:: EXERCISE AIM ::
Would you please return the lines of the entries below starting at the line that has "Open the Встроить embed option" and ending at the line that has "The image size is (1475, 812).", both included, exactly as they are?

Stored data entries
========================================

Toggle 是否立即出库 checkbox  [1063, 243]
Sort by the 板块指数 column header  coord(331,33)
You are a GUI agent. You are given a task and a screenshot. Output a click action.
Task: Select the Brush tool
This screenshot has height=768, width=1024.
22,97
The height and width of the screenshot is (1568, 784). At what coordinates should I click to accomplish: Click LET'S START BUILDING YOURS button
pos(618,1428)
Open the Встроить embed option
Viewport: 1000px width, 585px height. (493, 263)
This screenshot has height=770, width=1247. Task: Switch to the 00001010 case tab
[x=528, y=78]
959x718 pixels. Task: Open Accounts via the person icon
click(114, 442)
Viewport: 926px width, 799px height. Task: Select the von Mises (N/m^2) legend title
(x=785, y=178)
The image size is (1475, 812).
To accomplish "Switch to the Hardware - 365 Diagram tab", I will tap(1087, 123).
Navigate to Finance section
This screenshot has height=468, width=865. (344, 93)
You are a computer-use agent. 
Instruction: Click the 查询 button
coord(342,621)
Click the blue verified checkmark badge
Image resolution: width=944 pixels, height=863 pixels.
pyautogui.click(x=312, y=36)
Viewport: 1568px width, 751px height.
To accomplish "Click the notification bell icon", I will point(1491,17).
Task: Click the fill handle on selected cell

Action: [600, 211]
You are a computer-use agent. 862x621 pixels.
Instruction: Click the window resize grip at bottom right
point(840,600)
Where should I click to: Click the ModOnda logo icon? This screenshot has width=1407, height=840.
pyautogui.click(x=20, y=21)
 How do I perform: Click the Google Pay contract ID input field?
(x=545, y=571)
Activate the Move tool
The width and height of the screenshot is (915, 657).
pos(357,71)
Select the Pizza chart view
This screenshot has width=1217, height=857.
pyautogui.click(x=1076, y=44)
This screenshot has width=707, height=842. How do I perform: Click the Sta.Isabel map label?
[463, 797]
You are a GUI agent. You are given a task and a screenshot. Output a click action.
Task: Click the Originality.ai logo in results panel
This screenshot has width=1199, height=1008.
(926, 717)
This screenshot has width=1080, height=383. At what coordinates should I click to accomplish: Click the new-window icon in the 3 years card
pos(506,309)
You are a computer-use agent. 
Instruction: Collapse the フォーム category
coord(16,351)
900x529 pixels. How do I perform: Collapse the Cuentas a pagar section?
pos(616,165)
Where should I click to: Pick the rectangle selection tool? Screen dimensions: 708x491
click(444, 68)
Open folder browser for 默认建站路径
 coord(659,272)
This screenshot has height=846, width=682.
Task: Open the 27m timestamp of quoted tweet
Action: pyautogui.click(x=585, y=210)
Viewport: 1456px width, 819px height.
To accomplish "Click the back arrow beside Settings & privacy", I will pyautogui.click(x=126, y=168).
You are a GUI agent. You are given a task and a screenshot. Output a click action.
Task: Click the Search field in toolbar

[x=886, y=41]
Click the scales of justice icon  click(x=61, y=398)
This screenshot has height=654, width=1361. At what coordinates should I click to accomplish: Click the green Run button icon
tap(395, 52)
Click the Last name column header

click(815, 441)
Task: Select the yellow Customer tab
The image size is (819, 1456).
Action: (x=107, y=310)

========================================

:: WRITTEN RESPONSE ::
Open the Встроить embed option
Viewport: 1000px width, 585px height. (493, 263)
This screenshot has height=770, width=1247. Task: Switch to the 00001010 case tab
[x=528, y=78]
959x718 pixels. Task: Open Accounts via the person icon
click(114, 442)
Viewport: 926px width, 799px height. Task: Select the von Mises (N/m^2) legend title
(x=785, y=178)
The image size is (1475, 812).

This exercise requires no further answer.